### [AIM OF THE TASK]
Repeat exactly, please, the opening lines of the data below, through and including the line where "Viewport: 1900px width, 968px height." sits.

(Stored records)
_ _ _

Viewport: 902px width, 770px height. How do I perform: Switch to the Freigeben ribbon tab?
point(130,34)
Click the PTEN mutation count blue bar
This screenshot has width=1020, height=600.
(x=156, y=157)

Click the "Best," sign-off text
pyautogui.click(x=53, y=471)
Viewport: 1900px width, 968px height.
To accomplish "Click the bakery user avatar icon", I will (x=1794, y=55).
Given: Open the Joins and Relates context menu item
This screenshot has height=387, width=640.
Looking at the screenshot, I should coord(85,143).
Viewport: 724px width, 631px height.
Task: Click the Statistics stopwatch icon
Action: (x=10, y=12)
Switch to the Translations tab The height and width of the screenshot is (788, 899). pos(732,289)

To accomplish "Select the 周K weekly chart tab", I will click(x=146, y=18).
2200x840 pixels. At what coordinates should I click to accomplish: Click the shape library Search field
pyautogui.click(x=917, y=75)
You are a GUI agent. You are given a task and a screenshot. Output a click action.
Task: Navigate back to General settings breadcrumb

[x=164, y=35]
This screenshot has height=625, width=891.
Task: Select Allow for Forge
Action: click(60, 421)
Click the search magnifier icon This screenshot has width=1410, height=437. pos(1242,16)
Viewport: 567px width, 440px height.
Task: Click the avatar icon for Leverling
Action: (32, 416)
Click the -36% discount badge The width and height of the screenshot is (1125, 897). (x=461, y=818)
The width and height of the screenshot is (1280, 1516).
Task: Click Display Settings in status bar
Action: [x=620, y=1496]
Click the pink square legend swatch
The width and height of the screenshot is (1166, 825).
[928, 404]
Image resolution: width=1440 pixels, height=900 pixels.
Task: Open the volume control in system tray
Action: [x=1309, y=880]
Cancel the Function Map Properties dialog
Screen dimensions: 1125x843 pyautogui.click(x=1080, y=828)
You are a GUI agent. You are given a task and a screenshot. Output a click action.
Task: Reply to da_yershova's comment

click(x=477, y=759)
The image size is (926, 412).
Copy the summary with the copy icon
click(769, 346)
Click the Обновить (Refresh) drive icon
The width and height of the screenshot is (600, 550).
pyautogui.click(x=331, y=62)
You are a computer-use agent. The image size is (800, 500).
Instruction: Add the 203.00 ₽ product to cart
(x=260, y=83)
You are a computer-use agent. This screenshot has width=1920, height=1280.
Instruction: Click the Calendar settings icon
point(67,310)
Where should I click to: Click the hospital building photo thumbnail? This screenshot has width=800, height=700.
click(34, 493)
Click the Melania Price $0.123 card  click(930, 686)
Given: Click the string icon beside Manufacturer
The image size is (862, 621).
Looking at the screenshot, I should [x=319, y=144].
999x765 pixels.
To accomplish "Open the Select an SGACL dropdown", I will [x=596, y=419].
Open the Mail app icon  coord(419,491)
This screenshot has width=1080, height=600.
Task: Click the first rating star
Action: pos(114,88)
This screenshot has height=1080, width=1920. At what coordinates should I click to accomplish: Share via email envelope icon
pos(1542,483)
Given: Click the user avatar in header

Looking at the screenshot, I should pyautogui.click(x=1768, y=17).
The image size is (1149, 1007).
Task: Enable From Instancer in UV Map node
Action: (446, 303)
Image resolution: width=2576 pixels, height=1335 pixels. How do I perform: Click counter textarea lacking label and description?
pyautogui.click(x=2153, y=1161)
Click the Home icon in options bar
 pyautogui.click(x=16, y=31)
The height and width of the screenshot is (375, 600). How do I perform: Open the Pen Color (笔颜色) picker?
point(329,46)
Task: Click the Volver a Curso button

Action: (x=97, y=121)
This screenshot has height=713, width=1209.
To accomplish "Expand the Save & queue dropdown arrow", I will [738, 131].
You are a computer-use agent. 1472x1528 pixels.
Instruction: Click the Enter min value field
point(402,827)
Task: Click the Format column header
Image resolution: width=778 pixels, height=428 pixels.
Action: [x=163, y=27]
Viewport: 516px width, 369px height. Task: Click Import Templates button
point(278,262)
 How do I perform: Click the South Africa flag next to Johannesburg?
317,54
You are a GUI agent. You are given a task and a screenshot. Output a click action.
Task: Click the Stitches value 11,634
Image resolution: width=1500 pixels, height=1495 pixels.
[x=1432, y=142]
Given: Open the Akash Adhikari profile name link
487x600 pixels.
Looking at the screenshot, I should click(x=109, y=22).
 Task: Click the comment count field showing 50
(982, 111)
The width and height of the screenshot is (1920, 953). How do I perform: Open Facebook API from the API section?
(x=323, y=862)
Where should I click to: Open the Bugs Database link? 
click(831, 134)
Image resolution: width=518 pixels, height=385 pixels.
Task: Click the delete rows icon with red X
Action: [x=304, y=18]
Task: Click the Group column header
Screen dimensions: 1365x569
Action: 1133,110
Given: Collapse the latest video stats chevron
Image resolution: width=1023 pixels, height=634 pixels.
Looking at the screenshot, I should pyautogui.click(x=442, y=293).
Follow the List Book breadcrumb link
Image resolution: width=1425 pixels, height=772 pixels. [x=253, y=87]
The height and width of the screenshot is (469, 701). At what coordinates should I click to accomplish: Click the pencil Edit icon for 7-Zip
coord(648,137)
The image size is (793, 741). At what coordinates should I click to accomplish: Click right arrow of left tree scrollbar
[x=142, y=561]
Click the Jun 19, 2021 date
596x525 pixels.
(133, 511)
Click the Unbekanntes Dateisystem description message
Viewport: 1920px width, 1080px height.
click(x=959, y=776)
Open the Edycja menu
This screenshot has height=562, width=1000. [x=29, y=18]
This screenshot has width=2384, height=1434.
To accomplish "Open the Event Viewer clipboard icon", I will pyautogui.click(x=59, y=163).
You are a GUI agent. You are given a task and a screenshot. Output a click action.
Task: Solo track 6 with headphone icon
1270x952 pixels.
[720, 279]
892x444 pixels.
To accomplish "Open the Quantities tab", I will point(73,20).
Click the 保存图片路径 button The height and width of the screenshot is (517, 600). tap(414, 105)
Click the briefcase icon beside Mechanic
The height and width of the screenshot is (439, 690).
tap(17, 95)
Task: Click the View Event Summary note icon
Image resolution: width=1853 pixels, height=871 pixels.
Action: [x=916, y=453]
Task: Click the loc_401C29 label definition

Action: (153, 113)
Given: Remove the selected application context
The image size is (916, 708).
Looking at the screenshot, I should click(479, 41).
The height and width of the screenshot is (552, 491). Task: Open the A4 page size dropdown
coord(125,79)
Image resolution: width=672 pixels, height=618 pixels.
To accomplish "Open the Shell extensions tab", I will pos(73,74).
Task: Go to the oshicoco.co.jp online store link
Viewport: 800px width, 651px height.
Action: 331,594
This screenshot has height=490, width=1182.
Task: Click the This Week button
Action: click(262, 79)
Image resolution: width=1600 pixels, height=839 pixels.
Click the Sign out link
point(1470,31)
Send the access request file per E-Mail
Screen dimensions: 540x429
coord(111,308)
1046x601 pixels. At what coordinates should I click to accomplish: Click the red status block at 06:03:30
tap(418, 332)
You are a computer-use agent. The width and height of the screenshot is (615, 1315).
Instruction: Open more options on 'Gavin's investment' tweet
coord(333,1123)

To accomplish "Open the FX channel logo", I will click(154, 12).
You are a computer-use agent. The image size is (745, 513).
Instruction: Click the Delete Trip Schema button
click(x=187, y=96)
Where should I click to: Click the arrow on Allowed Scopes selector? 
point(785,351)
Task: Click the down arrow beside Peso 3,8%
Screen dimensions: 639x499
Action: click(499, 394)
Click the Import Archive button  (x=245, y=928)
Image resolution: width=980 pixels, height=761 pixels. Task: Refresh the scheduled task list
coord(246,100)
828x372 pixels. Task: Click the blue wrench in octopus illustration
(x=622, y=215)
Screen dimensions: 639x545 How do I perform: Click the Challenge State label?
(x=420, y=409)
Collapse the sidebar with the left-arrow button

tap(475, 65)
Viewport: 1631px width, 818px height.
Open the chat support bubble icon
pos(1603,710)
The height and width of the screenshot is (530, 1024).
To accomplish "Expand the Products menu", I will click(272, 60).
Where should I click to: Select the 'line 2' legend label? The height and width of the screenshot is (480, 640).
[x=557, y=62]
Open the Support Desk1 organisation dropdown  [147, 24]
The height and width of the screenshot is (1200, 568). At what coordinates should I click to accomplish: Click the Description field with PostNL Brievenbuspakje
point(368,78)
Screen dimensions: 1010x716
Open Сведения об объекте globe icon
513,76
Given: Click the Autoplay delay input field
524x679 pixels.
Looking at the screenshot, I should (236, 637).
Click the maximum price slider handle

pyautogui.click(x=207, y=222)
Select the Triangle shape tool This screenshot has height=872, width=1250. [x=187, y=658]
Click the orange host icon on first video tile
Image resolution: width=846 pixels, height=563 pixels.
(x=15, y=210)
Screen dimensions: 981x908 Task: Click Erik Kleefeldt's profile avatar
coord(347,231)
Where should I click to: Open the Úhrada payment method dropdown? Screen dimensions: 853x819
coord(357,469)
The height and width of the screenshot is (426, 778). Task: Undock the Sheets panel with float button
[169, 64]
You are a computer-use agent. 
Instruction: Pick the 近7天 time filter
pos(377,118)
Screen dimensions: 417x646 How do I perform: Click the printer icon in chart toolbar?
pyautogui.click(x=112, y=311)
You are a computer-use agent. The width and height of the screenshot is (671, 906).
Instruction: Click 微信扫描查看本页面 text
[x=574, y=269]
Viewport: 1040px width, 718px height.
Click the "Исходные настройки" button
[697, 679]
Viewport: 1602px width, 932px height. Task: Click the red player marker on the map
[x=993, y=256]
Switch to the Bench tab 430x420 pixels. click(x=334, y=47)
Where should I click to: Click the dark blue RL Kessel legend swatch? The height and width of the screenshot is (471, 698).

_ _ _

### [RESULT OF THIS TASK]
Viewport: 902px width, 770px height. How do I perform: Switch to the Freigeben ribbon tab?
point(130,34)
Click the PTEN mutation count blue bar
This screenshot has width=1020, height=600.
(x=156, y=157)

Click the "Best," sign-off text
pyautogui.click(x=53, y=471)
Viewport: 1900px width, 968px height.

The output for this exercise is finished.